-------- DATA PROVIDED
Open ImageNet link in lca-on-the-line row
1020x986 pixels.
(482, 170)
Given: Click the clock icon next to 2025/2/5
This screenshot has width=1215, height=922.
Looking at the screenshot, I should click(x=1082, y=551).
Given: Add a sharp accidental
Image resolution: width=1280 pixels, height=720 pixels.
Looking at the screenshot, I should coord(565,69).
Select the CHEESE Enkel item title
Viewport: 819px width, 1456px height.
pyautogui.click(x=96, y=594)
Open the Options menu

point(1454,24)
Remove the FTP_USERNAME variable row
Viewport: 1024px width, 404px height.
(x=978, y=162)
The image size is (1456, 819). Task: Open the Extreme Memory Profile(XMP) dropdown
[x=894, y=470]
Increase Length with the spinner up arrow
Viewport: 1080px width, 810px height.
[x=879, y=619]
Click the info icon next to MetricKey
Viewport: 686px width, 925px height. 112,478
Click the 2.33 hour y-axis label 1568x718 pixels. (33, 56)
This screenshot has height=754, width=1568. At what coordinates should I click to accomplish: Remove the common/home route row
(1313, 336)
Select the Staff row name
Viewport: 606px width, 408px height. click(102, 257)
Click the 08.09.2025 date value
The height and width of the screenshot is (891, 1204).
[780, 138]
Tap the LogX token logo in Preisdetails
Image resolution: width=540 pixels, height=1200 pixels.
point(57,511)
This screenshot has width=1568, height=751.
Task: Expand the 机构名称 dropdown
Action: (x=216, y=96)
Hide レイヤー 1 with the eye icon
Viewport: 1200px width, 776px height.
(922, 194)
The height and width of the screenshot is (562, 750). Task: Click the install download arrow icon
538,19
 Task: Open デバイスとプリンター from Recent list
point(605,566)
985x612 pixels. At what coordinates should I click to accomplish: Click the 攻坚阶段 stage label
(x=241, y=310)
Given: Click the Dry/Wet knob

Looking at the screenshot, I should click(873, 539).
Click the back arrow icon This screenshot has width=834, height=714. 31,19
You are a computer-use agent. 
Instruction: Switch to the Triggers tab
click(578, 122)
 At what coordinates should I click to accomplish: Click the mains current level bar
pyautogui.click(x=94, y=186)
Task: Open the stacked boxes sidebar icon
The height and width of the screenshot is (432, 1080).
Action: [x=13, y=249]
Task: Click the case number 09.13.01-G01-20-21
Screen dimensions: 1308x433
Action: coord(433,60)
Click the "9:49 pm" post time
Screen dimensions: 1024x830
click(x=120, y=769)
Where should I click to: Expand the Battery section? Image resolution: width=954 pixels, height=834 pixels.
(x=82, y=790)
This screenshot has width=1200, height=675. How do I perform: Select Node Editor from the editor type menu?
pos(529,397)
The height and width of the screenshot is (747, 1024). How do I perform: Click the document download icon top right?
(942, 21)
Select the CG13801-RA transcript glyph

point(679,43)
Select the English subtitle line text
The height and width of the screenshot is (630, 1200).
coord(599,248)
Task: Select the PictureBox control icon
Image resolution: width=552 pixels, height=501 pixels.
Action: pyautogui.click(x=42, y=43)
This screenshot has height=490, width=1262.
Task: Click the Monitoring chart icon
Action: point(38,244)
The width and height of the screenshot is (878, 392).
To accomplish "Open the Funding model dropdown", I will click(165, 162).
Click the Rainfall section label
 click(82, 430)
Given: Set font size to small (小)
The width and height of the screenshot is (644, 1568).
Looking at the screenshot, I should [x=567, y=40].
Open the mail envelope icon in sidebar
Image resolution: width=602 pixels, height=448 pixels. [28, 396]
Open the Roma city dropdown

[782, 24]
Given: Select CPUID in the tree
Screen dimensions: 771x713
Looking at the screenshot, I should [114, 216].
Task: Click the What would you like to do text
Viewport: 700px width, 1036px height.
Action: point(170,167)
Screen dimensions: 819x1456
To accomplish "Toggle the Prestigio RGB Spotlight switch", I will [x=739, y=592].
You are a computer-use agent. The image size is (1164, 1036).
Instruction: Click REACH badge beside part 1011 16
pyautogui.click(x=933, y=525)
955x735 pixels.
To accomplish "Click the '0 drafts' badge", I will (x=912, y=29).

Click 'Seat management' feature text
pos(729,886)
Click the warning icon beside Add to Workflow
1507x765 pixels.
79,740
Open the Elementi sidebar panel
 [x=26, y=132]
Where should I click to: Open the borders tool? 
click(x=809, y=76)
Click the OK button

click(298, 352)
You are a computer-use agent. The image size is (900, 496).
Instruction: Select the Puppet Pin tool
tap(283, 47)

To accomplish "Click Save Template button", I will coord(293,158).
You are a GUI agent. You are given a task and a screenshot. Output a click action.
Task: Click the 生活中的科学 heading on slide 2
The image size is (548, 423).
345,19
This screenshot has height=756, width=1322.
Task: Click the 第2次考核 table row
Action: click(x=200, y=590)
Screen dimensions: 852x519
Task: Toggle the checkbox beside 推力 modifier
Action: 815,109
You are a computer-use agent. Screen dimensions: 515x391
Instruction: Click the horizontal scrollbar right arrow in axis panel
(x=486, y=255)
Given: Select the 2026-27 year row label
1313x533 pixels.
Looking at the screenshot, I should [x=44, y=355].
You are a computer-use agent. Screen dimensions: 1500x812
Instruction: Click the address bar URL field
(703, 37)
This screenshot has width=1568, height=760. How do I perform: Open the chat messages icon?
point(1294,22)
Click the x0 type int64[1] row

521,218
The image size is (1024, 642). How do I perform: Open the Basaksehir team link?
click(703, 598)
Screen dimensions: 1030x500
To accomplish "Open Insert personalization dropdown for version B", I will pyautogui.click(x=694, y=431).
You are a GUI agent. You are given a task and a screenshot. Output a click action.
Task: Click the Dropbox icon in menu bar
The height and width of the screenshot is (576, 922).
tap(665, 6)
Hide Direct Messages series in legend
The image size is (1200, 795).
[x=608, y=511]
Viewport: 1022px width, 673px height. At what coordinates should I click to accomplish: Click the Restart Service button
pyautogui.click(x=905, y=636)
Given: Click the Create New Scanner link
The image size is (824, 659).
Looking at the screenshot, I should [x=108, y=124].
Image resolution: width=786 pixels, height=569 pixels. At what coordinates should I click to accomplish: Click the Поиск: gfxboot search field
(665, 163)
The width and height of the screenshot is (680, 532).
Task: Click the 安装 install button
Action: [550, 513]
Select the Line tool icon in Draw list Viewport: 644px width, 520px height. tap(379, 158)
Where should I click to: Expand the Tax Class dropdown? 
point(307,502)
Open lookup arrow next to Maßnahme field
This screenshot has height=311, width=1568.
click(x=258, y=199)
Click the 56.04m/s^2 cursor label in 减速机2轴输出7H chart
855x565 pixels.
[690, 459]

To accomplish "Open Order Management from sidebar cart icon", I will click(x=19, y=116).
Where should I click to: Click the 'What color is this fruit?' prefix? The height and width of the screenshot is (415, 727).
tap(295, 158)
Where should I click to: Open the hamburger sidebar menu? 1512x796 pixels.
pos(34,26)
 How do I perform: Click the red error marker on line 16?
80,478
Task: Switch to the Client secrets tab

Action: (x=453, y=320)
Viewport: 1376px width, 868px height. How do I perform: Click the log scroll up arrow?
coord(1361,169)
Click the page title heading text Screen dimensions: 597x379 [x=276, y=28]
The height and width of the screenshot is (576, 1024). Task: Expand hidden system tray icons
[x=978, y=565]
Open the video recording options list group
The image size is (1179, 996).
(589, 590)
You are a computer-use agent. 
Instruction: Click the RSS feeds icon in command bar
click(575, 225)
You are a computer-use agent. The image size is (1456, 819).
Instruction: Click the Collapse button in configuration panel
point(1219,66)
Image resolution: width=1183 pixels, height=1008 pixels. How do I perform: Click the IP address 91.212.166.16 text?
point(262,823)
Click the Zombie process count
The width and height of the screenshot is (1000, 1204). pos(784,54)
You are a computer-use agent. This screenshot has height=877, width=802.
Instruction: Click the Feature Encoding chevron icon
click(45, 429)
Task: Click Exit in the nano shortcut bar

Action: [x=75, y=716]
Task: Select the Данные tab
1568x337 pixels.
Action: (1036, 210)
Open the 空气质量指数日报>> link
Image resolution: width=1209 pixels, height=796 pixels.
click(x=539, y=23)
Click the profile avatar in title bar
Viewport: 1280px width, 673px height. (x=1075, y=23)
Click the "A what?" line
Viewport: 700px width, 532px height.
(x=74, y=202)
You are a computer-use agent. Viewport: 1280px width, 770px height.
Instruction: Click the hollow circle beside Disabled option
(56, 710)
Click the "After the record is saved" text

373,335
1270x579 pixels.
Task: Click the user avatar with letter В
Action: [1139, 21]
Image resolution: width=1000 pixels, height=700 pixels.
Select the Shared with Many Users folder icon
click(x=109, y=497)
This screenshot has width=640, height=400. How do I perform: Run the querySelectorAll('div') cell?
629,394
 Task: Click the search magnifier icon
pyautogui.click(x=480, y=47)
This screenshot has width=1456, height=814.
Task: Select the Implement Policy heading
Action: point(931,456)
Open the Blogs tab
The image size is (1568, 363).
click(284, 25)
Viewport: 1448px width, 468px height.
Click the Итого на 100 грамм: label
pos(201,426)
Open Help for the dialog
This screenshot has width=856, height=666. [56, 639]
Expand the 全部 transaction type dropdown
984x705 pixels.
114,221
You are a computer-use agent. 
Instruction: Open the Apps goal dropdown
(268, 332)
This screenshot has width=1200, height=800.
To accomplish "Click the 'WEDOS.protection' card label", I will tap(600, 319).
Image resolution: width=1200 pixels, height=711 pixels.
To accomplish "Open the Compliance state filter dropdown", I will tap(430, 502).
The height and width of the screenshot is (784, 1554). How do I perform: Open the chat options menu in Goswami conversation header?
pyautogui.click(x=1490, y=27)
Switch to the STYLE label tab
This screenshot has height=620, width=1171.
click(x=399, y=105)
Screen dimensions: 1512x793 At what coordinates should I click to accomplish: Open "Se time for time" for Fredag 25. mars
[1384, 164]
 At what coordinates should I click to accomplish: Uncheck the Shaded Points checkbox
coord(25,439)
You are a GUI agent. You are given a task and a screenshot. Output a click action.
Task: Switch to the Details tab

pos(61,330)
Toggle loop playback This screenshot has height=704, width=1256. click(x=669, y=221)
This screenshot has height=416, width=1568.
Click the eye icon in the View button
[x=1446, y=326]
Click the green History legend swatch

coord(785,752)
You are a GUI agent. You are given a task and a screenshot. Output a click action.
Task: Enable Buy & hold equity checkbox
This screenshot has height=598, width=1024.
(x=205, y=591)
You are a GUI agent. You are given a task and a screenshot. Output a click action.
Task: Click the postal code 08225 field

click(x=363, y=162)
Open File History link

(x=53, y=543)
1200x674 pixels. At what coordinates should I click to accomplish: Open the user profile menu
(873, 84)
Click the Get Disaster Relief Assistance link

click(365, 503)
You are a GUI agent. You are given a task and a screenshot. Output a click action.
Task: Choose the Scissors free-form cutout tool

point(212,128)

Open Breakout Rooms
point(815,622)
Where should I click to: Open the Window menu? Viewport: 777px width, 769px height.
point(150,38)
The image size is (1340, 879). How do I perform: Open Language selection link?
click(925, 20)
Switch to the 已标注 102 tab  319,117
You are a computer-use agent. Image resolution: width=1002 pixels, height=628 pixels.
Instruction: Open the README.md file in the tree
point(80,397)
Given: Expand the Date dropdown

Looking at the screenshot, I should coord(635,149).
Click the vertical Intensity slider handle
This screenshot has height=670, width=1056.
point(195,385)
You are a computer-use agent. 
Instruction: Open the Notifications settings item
----------------
▸ EXERCISE PROMPT: Where a line of the data contains "item", copy that line.

▸ SOLUTION FOR THIS PROBLEM:
Select the CHEESE Enkel item title
Instruction: Open the Notifications settings item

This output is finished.